I social ci invitano a credere che la relazione possa svilupparsi attraverso un clic, che la vicinanza si misuri nel numero di “auguri” lasciati in bacheca.
Ma il giorno del mio compleanno ho scoperto che dietro il silenzio può nascondersi un messaggio prezioso: chi resta, chi si ricorda, chi sceglie di esserci senza notifiche.
Non servono cento auguri per sentirsi visti, basta la voce di chi ci tiene davvero a te.
E, in fondo, anche se non arrivano messaggi dagli amici virtuali, la vita non cambia!

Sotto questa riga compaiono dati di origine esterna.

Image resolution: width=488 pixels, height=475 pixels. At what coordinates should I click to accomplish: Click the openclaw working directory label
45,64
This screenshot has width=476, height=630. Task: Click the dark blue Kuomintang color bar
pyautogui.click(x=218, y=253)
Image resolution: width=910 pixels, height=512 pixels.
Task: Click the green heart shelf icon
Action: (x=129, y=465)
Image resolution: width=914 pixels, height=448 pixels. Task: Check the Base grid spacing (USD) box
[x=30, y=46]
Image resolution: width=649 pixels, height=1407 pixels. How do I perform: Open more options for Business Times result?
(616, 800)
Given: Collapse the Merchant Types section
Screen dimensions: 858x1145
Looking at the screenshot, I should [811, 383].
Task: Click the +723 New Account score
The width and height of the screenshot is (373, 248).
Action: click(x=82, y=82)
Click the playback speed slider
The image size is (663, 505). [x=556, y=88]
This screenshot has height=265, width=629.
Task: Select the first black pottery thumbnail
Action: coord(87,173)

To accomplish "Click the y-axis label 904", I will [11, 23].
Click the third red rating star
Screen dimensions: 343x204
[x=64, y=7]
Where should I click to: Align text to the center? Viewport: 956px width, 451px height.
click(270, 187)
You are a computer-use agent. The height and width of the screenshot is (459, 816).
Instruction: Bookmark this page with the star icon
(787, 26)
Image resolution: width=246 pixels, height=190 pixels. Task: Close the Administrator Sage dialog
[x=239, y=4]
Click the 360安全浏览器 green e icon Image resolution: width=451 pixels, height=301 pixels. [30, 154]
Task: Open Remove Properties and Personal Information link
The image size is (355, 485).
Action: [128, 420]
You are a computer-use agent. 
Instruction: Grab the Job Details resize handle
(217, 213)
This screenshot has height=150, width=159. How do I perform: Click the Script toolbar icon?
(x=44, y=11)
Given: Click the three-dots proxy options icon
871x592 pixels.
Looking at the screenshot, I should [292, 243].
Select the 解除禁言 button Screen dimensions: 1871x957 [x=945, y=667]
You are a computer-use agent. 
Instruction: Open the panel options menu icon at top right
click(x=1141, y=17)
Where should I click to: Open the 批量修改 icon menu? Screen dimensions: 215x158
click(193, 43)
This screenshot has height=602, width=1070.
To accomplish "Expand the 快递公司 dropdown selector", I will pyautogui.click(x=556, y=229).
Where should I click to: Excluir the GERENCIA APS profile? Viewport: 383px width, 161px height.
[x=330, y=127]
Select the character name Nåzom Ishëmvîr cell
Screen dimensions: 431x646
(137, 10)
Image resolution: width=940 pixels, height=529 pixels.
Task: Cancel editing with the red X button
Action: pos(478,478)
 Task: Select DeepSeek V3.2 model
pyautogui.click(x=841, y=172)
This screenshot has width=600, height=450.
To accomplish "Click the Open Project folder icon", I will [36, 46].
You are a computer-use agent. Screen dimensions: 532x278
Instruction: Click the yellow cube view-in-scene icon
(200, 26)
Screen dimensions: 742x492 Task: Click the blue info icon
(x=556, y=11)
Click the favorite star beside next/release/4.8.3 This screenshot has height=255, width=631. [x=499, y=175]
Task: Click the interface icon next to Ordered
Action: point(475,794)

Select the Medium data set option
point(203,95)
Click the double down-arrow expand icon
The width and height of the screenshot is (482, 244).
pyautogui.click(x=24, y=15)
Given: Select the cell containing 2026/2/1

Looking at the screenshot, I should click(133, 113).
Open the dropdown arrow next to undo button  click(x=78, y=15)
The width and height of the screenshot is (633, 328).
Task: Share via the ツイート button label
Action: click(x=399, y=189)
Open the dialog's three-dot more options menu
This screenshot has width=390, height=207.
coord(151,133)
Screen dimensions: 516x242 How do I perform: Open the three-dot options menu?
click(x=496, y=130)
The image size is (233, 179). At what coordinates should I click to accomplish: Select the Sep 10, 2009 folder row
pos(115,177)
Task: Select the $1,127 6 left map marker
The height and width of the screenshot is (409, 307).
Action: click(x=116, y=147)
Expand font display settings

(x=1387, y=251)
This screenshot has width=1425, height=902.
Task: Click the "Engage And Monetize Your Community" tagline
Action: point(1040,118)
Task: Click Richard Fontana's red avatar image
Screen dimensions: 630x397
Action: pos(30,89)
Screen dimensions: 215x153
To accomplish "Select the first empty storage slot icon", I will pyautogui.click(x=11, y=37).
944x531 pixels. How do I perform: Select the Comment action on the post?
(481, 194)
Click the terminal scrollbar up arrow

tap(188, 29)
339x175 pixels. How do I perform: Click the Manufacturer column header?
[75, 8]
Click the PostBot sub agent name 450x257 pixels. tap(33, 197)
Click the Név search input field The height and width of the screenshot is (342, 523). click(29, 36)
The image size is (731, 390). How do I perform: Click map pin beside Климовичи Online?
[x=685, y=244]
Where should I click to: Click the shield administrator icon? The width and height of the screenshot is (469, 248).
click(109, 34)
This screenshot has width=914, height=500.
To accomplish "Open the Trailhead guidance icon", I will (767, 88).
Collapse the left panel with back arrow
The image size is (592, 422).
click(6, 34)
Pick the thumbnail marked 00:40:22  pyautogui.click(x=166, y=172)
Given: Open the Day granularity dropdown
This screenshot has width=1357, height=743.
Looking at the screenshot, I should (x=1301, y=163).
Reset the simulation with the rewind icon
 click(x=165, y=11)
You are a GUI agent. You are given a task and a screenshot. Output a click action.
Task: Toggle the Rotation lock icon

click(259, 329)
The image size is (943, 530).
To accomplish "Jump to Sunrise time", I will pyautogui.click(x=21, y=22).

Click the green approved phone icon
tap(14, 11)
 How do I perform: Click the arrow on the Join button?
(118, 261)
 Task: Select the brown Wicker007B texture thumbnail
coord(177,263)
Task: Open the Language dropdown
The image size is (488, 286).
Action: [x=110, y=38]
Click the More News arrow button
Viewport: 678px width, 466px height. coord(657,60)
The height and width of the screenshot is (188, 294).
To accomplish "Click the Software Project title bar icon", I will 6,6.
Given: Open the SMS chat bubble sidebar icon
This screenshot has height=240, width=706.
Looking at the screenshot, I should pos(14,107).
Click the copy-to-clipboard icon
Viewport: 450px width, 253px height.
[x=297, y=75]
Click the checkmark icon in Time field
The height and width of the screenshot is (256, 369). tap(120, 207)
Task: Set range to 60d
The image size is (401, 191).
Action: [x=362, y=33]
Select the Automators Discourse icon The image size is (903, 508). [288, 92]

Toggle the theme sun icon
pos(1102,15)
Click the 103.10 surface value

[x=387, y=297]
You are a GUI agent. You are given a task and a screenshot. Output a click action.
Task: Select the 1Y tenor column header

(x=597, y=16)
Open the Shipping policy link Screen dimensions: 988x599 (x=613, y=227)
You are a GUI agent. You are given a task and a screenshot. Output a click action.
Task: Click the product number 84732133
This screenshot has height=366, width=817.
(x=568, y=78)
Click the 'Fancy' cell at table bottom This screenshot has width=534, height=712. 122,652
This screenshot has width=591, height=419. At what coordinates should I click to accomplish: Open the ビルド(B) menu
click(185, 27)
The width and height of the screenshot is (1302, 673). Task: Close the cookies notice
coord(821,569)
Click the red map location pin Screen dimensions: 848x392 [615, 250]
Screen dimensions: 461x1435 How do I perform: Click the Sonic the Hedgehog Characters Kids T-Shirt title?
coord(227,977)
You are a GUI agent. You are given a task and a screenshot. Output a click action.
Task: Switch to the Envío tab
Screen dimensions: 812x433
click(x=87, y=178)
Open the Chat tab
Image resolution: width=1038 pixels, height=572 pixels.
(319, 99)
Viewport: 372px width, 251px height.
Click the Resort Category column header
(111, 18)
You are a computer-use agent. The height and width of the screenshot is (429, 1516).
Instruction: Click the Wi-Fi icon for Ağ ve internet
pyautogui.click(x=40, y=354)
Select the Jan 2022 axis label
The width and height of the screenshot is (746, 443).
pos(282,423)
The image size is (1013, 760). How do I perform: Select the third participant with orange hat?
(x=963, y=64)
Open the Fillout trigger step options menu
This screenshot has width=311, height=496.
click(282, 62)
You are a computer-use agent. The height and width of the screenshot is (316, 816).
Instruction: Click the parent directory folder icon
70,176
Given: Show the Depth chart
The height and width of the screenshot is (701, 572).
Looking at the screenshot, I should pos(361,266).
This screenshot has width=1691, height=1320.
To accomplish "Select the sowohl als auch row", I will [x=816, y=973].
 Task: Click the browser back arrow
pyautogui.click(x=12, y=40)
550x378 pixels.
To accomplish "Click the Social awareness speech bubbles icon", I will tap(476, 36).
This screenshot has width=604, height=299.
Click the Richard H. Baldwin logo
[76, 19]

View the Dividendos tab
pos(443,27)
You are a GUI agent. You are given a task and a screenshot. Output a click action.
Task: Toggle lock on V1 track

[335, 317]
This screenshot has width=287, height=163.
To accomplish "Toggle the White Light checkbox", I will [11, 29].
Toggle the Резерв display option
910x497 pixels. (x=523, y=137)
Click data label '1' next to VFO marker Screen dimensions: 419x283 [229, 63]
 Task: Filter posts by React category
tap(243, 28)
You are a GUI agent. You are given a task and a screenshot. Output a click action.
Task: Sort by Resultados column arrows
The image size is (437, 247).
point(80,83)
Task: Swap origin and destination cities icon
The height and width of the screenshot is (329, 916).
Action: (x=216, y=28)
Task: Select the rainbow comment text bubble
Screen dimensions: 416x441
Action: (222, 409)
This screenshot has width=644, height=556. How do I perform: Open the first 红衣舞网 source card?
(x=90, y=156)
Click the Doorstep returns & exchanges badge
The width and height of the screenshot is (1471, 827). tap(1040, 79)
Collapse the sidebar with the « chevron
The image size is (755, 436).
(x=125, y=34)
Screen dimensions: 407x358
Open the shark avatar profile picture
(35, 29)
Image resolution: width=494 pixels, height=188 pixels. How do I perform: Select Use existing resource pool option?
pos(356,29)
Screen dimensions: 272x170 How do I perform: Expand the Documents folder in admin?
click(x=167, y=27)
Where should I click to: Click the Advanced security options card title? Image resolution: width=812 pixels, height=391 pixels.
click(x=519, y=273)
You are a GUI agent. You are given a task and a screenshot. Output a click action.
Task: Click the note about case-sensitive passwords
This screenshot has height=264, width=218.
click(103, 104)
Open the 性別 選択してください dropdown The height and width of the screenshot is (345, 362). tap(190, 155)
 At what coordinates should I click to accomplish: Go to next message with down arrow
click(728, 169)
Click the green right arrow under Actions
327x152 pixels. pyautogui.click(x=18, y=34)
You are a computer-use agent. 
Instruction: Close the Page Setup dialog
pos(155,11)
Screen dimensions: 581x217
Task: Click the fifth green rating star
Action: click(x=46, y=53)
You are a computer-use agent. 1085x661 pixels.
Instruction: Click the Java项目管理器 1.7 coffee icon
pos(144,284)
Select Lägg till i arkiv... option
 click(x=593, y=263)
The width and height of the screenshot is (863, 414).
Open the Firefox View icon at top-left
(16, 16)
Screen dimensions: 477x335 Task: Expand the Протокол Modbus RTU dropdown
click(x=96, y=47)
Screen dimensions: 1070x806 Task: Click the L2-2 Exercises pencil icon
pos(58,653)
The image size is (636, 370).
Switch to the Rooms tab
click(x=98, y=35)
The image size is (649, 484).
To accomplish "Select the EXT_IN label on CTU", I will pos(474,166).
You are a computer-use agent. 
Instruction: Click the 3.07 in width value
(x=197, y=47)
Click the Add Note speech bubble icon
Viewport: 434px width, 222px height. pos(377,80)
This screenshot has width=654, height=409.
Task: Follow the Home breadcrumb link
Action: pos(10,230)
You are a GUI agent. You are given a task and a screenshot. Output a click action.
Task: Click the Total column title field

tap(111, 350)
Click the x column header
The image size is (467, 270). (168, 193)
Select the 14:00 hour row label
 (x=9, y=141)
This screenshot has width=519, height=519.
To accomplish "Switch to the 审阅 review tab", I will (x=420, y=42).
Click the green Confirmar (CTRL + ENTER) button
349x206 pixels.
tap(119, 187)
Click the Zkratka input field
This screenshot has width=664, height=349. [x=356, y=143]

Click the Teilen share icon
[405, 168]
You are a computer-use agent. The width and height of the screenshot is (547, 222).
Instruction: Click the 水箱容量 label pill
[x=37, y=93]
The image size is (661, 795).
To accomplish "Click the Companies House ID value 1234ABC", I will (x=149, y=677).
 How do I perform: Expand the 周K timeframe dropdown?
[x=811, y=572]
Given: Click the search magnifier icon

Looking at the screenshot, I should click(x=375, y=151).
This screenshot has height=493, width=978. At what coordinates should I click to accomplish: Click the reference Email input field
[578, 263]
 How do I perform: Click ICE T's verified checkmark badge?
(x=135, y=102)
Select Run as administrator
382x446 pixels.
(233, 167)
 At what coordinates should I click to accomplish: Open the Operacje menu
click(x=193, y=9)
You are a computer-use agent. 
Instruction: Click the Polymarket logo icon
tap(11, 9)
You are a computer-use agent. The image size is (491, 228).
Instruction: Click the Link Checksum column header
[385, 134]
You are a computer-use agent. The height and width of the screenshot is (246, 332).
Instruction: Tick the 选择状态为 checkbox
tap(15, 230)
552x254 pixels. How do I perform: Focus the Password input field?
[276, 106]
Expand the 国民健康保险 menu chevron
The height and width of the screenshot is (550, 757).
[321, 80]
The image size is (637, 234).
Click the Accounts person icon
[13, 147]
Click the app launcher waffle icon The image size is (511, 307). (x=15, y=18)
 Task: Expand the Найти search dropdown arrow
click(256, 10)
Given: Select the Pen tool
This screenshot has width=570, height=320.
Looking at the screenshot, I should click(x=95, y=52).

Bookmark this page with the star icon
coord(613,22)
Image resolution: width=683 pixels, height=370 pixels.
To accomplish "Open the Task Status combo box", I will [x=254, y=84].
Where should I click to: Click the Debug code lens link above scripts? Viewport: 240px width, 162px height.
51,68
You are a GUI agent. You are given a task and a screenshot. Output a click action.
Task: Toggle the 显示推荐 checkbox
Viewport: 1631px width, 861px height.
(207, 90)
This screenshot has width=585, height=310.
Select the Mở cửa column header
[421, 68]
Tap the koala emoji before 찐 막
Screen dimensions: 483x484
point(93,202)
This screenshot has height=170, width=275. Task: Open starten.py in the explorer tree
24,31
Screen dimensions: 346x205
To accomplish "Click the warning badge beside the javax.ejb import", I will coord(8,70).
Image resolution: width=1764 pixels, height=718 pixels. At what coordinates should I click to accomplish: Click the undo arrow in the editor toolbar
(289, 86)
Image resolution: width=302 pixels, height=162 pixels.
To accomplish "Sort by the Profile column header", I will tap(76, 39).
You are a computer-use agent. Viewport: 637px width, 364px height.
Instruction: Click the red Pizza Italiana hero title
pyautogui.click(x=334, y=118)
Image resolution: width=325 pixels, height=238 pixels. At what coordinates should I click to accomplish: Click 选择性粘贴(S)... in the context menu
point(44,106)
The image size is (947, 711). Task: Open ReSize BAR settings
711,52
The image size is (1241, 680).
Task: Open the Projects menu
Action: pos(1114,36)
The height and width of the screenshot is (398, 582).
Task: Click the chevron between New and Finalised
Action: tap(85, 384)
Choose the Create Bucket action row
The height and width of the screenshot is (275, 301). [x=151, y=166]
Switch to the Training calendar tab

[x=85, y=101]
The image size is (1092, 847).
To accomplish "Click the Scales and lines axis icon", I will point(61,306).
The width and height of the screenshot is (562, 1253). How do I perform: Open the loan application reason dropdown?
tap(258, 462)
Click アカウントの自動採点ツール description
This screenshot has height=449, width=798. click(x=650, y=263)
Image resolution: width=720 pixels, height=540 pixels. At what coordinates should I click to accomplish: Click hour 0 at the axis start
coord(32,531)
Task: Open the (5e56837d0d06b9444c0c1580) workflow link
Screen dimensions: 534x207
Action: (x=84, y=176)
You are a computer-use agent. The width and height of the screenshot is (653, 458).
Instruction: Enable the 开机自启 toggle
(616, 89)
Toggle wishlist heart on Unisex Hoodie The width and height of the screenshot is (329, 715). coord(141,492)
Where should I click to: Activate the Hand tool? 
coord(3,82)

Si sa chi ci vuole bene e chi no, e questo resta. Non che sia sbagliato: anch’io ho fatto auguri mediati da una notifica, e in quel gesto c’era comunque un pensiero, un filo che mi legava a qualcuno.
Ma serve davvero? Cambia qualcosa nella nostra vita? E in quella delle persone che ricevono centinaia di auguri? Io credo di no.
Forse è più importante non confondere il nostro valore personale con il numero di notifiche ricevute.
Non serve una folla digitale. Bastano poche voci, giuste, capaci di trasformare un numero tondo in un momento pieno.
I social ci regalano l’illusione della connessione, ma non danno valore né sostanza al tempo che passa.
La memoria del cuore non ha bisogno di algoritmi.
E in questo compleanno speciale ho ritrovato una verità semplice e luminosa: la differenza fra essere ricordati da uno schermo ed essere davvero pensati da qualcuno che ti ama.